Copy each line that includes the string "after" from the material into your answer.

********

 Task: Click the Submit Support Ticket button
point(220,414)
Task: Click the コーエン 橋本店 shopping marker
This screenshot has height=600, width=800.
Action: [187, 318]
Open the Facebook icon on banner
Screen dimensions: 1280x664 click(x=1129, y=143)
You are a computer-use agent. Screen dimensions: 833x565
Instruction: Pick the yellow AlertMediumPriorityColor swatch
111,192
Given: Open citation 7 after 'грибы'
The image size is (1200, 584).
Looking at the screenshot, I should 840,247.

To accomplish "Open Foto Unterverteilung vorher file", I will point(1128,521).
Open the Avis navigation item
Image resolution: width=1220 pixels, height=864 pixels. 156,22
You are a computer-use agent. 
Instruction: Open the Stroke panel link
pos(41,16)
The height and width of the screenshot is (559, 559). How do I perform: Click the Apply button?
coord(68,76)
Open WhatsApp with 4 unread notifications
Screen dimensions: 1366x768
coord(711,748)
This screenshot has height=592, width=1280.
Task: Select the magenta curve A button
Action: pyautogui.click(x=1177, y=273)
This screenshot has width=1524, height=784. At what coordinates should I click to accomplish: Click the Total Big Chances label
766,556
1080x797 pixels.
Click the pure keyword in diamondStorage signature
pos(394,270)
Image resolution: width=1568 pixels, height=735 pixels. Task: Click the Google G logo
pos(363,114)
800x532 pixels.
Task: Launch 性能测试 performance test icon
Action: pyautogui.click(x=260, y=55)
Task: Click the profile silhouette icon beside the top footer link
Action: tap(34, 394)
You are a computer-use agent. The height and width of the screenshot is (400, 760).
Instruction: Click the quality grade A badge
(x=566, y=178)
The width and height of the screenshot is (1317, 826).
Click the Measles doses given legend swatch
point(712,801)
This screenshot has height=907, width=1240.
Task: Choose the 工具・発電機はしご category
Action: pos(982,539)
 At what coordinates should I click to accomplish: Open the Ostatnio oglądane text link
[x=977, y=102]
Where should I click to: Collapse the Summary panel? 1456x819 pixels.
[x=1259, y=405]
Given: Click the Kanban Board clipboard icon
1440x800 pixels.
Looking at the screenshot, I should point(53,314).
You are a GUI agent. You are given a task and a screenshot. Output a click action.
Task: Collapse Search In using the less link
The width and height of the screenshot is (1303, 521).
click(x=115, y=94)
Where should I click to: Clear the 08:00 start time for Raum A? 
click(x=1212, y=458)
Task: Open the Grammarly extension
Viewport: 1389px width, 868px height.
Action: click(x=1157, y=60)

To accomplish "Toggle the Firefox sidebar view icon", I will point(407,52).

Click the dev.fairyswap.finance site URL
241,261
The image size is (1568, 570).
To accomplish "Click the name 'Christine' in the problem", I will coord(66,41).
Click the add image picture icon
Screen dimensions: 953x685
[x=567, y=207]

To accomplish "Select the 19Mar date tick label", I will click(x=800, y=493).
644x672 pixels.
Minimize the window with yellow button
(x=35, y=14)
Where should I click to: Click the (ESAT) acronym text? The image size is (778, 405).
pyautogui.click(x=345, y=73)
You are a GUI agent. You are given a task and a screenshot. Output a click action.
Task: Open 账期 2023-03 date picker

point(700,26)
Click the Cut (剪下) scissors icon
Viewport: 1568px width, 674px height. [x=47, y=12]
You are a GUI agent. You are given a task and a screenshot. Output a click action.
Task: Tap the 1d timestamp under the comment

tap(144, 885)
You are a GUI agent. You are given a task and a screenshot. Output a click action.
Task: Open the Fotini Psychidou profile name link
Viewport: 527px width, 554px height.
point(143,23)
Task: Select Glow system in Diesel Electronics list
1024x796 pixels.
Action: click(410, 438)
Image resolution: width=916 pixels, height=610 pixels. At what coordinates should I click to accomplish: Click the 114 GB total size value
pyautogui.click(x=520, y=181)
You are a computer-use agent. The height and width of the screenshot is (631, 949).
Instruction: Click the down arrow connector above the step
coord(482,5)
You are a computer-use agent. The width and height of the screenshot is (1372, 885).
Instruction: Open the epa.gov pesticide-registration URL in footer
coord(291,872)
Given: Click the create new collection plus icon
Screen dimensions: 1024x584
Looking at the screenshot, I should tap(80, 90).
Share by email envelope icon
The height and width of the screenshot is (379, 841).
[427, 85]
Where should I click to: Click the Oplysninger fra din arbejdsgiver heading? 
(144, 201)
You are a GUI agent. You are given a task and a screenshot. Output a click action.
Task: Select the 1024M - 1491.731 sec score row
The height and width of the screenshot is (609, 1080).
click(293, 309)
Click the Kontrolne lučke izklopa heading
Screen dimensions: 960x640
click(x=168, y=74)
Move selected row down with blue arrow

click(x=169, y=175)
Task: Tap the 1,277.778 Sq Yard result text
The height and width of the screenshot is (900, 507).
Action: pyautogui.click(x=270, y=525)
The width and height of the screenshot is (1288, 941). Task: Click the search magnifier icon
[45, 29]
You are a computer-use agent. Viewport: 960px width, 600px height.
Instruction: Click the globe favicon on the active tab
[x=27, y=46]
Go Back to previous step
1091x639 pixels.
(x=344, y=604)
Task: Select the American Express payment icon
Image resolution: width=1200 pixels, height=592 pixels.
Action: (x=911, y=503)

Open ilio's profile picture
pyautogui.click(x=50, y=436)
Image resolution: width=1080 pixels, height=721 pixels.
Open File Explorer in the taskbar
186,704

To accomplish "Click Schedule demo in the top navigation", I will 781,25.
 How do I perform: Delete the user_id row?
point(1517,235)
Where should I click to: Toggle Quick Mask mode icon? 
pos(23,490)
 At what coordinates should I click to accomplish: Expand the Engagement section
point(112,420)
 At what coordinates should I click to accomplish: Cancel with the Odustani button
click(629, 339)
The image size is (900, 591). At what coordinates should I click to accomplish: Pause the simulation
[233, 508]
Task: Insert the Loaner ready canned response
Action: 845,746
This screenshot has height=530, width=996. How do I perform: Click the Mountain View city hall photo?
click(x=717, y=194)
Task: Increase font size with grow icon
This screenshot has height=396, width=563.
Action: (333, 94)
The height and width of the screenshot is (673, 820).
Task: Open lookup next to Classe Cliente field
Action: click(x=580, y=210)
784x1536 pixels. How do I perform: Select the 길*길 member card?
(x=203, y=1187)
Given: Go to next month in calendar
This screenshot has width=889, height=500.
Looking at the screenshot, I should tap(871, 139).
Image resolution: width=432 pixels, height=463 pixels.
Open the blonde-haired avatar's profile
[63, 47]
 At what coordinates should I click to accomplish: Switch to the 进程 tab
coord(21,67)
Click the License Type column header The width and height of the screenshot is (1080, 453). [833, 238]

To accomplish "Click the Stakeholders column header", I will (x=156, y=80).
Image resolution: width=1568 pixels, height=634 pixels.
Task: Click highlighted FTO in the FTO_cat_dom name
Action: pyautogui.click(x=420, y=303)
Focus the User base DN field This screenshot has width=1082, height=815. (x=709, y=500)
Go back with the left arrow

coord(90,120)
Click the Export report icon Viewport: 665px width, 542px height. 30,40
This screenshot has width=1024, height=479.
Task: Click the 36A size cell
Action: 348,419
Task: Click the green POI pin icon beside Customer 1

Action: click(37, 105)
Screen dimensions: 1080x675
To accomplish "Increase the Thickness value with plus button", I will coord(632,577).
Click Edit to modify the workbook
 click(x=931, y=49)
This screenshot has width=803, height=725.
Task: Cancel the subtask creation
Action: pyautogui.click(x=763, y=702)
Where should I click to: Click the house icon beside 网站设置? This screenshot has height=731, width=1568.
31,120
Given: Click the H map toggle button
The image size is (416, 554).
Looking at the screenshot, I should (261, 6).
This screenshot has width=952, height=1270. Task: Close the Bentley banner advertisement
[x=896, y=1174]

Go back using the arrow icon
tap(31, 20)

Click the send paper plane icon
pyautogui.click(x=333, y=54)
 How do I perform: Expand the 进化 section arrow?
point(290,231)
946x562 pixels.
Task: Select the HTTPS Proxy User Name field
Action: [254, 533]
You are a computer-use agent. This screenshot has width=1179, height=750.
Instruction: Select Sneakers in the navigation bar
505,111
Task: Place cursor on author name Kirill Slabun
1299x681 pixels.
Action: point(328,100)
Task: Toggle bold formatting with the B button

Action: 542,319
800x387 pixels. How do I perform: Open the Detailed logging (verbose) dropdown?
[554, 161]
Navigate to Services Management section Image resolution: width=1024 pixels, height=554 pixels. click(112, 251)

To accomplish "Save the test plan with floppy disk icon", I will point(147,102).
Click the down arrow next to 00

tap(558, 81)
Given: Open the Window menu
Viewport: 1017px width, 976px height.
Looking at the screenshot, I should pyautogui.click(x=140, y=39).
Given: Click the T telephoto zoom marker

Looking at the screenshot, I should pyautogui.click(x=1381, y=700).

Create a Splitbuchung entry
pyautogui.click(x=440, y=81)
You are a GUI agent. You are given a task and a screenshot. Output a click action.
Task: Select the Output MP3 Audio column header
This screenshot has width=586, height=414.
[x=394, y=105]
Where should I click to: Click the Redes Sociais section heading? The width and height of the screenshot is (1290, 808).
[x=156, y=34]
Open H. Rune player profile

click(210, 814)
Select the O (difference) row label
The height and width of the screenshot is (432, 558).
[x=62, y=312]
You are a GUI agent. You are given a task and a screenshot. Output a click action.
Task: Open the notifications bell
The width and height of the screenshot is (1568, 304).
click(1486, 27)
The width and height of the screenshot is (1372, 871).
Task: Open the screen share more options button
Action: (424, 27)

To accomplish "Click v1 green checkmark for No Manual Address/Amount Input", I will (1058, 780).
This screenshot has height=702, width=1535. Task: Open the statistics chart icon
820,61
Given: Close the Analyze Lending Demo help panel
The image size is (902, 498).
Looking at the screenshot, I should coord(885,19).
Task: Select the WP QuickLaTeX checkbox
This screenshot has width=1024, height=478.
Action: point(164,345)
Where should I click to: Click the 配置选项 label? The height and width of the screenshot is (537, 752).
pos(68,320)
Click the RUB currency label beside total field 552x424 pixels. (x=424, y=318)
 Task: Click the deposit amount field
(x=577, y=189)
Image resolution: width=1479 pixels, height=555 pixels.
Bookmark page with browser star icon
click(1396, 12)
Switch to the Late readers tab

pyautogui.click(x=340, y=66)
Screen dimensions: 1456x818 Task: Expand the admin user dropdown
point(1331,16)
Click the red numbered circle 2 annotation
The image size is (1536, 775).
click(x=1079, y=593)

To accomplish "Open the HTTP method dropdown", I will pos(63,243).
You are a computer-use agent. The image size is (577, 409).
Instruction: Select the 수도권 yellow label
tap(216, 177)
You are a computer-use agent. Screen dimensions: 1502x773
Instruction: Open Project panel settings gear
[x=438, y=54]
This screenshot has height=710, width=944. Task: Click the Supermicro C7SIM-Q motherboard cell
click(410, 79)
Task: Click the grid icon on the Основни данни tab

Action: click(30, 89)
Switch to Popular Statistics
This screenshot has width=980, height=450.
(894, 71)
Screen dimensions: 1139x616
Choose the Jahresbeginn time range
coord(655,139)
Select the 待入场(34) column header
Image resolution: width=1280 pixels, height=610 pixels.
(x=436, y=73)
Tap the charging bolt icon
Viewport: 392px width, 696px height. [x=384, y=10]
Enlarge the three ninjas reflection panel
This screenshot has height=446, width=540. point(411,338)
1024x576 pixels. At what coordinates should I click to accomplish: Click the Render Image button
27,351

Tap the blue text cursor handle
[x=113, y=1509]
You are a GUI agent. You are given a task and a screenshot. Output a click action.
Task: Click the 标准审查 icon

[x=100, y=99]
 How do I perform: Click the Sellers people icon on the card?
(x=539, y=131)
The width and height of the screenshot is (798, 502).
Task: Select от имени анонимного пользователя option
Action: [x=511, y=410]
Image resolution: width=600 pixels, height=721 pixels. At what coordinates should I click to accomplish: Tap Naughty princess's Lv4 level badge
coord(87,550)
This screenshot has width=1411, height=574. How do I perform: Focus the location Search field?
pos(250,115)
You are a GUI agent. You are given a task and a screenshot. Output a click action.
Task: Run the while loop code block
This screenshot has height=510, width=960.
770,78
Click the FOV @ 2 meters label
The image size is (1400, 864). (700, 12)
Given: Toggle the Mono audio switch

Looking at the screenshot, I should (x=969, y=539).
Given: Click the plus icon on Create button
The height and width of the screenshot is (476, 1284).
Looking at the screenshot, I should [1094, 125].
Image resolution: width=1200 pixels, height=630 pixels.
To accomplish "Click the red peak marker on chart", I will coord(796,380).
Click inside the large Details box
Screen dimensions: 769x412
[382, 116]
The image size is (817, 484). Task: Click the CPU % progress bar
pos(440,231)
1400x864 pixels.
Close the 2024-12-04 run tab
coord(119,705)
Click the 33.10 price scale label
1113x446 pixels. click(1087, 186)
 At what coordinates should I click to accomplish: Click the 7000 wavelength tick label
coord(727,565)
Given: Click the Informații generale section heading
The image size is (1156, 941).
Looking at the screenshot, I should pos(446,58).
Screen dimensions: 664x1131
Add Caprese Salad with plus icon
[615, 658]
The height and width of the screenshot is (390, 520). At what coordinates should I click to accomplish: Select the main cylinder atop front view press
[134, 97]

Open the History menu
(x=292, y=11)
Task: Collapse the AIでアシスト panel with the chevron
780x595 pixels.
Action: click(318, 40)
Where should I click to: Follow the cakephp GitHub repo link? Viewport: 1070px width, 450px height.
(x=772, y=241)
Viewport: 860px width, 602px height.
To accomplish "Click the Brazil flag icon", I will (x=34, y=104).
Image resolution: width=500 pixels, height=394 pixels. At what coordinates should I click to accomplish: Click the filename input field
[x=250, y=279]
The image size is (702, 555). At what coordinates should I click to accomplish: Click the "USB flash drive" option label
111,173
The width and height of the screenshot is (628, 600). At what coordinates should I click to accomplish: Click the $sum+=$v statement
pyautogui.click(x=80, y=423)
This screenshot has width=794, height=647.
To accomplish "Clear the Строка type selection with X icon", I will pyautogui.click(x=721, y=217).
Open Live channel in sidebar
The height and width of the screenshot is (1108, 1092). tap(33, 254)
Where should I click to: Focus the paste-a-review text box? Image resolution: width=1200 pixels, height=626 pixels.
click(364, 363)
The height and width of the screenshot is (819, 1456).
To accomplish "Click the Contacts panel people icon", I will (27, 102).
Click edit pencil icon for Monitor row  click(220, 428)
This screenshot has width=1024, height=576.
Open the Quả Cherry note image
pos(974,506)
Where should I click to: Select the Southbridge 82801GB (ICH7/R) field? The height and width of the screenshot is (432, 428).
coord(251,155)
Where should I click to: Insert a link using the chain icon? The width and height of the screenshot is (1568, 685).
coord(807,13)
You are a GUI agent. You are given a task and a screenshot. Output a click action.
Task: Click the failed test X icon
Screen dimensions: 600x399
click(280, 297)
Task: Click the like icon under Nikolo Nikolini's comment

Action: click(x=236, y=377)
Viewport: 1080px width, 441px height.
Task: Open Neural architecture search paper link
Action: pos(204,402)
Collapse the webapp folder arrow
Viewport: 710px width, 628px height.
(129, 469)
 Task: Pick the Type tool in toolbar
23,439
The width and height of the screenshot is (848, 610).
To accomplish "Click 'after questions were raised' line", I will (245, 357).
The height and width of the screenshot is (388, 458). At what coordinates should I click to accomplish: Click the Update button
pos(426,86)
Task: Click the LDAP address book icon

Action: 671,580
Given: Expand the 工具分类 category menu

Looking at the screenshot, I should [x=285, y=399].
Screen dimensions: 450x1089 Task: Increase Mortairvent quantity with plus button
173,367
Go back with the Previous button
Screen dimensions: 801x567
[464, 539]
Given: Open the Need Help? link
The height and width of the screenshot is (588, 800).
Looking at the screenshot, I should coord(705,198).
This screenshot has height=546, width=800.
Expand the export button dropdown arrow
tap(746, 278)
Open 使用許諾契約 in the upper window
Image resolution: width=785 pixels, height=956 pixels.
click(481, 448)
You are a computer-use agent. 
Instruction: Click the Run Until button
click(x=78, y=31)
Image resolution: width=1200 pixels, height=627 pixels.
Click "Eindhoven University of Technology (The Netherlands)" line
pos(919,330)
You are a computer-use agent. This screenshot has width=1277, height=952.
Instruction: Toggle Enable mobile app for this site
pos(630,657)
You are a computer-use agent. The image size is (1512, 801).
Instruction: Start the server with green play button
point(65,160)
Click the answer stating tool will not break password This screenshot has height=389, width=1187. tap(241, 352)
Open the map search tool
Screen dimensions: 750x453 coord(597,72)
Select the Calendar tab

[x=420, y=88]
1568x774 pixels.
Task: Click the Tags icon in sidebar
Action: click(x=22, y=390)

********

**ANSWER SPACE:**
Given: Open citation 7 after 'грибы'
To accomplish "Click 'after questions were raised' line", I will (245, 357).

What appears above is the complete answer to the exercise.